Neil J. Smelser was a University Professor Emeritus of Sociology at the University of California, Berkeley and the former Director of the Center for Advanced Study in the Behavioral Sciences in Stanford, California. His academic career included various faculty positions at the University of California Berkeley. Dr. Smelser was Special Assistant to the Chancellor at UC Berkeley in 1965, Assistant Chancellor for Educational Development from 1966-1969, and Associate Director of the Institute of International Studies from 1969-1973 and again from 1980-1990. He also served as Chair of the Department of Sociology and Special Advisor on Long-Term Planning to the President of UC Berkeley.

Professor Smelser earned his B.A. in Social Relations from Harvard College and his B.A. in Philosophy, Politics, and Economics from Oxford University in 1952. He received his Ph.D. in Sociology from Harvard University in 1958, and was a graduate of San Francisco Psychoanalytic Institute. His faculty grants included a Guggenheim Fellowship (1973-74); a Russell Sage Fellowship (1989-90); and various grants from the Social Science Research Council, the National Science Foundation, the National Institute of Education, the Ford Foundation, and the Russell Sage Foundation. He was honored as a Rhodes Scholar, a Junior Fellow of the Society of Fellows, and a Fellow of the American Academy of Arts and Sciences, and was a Member of the American Philosophical Society. Dr. Smelser was elected Vice-President of the Sociological Association in 1990; was elected to the National Academy of Sciences in 1993; received a Berkeley Citation in 1994; was elected President of American Sociological Association in 1995; and received the Mattei Dogan Foundation Prize for Distinguished Career Achievement from the International Sociological Association in 2002.
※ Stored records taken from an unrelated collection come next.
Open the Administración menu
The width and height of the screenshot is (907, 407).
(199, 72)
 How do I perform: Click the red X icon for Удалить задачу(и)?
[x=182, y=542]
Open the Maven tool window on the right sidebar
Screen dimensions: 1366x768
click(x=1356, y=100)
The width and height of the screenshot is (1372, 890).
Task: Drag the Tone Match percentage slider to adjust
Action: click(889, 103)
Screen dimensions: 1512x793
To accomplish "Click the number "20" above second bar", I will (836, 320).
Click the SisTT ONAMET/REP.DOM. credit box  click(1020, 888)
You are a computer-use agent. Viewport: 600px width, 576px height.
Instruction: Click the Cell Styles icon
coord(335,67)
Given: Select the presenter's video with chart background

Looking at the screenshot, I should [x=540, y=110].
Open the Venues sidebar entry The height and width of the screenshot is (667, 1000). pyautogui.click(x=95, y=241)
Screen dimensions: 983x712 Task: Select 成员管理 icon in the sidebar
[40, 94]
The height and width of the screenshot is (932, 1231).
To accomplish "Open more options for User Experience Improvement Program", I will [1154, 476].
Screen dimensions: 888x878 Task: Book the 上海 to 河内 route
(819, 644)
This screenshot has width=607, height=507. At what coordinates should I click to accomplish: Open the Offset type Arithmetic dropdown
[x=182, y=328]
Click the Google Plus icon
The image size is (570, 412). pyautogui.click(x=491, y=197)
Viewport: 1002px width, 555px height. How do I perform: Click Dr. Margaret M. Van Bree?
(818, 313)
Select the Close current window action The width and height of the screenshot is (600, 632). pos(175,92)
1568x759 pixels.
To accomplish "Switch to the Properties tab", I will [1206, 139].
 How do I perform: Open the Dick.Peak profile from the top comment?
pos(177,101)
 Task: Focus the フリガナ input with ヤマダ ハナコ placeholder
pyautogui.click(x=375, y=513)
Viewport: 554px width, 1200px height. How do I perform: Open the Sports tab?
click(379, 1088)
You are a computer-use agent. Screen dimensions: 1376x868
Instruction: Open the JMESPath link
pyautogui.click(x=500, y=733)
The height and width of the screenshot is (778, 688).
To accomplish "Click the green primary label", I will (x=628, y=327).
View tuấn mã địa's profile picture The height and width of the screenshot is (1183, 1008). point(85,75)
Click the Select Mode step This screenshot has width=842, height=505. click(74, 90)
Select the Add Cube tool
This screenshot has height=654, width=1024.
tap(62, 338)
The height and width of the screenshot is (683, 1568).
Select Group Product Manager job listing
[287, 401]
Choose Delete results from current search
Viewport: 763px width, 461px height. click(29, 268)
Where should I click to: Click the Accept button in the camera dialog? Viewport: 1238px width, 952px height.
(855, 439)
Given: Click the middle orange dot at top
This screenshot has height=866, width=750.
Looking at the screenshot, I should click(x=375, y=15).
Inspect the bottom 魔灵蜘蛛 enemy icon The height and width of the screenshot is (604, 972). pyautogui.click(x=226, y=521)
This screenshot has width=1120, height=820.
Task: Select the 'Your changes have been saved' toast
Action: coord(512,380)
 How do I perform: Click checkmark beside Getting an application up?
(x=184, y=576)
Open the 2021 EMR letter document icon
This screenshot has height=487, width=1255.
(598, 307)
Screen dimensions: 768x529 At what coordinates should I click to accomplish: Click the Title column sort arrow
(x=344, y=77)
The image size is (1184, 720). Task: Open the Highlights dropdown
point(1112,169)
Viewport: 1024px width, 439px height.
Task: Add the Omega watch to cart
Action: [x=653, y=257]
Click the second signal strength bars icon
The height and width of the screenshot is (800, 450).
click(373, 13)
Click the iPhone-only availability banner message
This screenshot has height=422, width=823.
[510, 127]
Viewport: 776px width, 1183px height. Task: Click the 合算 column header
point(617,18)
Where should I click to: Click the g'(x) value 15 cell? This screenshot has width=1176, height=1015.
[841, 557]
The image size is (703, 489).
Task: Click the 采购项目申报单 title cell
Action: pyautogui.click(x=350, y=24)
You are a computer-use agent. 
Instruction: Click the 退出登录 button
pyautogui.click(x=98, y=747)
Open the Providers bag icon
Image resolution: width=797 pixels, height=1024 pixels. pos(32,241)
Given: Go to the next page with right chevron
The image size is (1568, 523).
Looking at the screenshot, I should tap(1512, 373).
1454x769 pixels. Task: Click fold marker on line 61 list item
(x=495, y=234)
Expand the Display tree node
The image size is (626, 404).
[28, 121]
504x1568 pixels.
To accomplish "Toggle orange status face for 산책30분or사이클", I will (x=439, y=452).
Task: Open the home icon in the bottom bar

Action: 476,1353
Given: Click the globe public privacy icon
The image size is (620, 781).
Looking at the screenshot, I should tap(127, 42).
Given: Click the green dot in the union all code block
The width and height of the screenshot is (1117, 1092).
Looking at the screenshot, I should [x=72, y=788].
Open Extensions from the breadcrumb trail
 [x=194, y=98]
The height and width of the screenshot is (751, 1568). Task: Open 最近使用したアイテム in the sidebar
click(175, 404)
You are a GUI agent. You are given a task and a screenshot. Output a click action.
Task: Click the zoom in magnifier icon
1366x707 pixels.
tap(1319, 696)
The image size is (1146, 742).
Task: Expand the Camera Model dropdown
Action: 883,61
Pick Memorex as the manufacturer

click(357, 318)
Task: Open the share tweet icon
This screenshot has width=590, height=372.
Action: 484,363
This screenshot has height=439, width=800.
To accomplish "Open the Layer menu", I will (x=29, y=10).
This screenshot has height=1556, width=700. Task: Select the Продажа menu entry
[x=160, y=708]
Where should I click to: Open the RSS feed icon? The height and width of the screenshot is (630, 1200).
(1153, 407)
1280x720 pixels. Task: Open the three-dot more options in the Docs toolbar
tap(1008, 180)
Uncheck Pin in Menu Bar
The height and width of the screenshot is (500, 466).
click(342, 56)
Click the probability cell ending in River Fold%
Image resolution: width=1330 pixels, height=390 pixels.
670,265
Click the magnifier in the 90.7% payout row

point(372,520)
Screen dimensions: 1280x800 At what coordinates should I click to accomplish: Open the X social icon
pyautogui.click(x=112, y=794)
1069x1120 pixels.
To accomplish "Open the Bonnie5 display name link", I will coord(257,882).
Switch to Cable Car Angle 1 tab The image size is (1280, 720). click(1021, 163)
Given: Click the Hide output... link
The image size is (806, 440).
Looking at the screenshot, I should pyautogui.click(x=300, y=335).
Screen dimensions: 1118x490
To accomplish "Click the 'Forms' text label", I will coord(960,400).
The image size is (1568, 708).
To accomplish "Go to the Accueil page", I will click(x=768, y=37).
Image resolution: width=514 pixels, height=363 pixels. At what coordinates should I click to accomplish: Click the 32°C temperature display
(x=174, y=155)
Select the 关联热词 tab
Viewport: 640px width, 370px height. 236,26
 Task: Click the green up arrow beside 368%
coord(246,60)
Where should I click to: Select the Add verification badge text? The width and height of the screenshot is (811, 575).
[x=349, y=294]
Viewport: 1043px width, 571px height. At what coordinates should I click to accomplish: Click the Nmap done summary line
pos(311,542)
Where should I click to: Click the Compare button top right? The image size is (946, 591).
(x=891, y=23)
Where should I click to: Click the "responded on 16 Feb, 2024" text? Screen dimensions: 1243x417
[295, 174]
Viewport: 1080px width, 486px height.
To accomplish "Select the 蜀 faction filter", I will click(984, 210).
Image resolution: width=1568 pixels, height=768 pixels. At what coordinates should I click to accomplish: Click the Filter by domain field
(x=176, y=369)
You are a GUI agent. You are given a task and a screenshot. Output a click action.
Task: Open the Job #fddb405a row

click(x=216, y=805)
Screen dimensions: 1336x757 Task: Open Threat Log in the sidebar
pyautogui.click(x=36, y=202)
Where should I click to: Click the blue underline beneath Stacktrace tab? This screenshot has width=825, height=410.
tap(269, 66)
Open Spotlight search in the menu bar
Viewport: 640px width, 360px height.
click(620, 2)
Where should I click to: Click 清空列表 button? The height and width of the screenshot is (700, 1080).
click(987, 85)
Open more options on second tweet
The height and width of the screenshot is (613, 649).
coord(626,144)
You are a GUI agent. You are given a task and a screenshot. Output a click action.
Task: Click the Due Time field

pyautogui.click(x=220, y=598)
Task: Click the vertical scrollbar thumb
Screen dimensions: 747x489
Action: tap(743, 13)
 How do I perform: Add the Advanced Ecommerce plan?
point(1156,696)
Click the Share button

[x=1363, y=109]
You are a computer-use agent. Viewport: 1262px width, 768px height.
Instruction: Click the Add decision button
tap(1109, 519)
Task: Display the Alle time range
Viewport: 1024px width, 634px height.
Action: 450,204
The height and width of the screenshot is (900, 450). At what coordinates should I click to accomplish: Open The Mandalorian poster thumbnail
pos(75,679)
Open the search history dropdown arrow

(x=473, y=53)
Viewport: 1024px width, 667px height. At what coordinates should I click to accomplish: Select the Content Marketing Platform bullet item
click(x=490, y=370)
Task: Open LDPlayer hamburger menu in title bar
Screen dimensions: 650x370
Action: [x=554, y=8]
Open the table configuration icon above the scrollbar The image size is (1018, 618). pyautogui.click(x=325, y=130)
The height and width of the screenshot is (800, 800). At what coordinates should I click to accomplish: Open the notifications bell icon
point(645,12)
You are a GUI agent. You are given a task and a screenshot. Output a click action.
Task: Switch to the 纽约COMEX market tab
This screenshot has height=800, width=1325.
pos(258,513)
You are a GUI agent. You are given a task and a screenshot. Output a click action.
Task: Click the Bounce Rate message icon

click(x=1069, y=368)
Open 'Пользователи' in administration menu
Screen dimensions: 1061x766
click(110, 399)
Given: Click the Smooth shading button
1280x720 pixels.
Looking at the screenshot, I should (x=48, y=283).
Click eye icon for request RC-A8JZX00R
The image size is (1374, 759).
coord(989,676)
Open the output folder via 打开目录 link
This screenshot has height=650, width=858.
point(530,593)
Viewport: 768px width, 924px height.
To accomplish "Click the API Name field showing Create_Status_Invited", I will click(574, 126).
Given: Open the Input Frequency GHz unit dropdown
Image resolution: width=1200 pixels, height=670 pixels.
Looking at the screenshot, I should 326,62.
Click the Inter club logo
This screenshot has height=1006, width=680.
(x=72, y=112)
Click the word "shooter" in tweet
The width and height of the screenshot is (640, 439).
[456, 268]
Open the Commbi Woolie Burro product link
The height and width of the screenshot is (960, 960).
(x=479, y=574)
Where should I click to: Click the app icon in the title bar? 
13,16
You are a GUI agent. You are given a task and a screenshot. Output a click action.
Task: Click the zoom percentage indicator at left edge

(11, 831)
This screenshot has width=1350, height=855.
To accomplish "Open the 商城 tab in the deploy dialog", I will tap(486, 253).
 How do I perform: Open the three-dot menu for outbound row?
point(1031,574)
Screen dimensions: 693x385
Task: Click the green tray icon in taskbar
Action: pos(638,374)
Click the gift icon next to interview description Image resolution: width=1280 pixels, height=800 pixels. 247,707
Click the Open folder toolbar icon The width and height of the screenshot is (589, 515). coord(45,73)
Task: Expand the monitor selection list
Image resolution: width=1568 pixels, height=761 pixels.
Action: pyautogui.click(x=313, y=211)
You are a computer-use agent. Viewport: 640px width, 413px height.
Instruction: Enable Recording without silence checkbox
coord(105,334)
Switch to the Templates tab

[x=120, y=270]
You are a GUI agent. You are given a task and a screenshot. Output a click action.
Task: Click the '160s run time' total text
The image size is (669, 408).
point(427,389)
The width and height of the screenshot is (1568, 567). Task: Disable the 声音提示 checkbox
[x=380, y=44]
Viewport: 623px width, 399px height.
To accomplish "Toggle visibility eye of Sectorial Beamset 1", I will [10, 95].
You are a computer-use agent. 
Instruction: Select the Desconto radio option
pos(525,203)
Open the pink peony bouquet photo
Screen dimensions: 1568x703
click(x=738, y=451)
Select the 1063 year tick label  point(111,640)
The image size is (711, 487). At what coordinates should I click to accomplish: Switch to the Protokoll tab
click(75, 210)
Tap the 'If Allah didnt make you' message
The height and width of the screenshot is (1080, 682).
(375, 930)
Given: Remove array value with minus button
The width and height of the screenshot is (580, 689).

Dr. Smelser was the editor, co-editor, author or co-author of numerous books, including Economy and Society, with Talcott Parsons (1956); Social Change in the Industrial Revolution (1959); Theory of Collective Behavior (1962); The Sociology of Economic Life (1962, 1973); Essays in Sociological Explanation (1968); Comparative Methods in the Social Sciences (1976); The Changing Academic Market (with Robin Content) (1980); Sociology (1981, 1984, 1987, 1991, 1995); Handbook of Sociology (editor) (1988); Social Paralysis and Social Change (1991);Social Change and Modernity, with Hans Haferkamp (1992); Sociology (1994); The Handbook of Economic Sociology, with Richard Swedberg (1994); Problematics of Sociology (1997); The Social Edges of Psychoanalysis (1999); and  Diversity and Its Discontents (1999), with Jeffrey C. Alexander.